Synthesis of SnO2 quantum dot sensitized LaFeO3 for conductometric formic acid gas sensors

Quantum dots (QDs) with small size are also expected to improve sensing properties of complex metal oxides semiconductors. Herein, SnO2 QDs was adopted to dope and sensitize LaFeO3 for formic acid (HCOOH) gas sensing. In detail, SnO2 QDs was pre-synthesized by a solvothermal reaction and dispersed with LaFeO3 sol-gel precursor followed by calcination treatment. Characterization results found that SnO2 QDs doping enabled LaFeO3 become porous, which was beneficial for the diffusion of gas molecular.
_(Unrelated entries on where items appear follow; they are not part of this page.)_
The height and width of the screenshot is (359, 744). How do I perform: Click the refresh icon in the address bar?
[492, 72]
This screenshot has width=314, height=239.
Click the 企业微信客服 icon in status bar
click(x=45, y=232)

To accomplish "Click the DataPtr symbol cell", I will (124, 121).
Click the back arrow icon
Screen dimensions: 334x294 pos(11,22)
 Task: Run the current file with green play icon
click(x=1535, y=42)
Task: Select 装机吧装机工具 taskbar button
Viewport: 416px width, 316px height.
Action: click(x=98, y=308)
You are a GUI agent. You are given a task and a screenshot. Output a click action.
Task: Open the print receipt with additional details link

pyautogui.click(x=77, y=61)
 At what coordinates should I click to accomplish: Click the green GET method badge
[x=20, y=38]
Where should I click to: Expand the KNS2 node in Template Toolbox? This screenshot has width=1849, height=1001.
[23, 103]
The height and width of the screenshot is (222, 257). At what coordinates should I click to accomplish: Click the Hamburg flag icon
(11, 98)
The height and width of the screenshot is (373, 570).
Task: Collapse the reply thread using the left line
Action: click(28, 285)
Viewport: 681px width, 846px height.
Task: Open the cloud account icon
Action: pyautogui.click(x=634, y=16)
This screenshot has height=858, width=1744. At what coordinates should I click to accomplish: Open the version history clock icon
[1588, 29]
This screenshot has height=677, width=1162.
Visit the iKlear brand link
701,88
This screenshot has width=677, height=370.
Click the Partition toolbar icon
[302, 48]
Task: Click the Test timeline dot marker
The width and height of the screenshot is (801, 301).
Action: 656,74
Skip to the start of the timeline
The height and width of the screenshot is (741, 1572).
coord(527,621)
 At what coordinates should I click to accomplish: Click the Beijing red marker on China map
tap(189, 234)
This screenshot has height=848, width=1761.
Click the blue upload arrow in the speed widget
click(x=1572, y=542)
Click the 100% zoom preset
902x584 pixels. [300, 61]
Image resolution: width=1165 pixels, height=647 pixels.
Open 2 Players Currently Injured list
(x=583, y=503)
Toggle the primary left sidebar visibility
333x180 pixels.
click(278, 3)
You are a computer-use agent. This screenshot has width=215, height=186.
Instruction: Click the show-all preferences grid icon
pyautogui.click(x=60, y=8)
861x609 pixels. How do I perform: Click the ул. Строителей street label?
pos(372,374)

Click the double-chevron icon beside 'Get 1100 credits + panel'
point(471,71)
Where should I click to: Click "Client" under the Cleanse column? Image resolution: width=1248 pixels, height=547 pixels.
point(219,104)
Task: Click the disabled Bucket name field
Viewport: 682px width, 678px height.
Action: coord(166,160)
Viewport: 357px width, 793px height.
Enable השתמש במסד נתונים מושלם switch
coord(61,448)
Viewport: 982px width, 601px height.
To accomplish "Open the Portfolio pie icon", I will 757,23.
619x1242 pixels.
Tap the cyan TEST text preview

The sensing properties of composites of LaFeO3 doped with different amounts of SnO2 QDs were investigated and compared with that of pure LaFeO3 and LaFeO3/SnO2 composites. SnO2 QDs doping largely improve the sensitivity of LaFeO3 to HCOOH. The sensor based on LaFeO3 doped with 2.5 wt% SnO2 QDs exhibited much better sensing performance to HCOOH, and a high response value of 31.5–100 ppm HCOOH and a low detection limit of 1 ppm can be reached at 210 ℃. Its high HCOOH sensing properties might be contributed to the formation of heterojunctions between SnO2 QDs and LaFeO3 and the small size of SnO2 QDs. This work confirms the advantages of QDs sensitization in semiconductor gas sensing.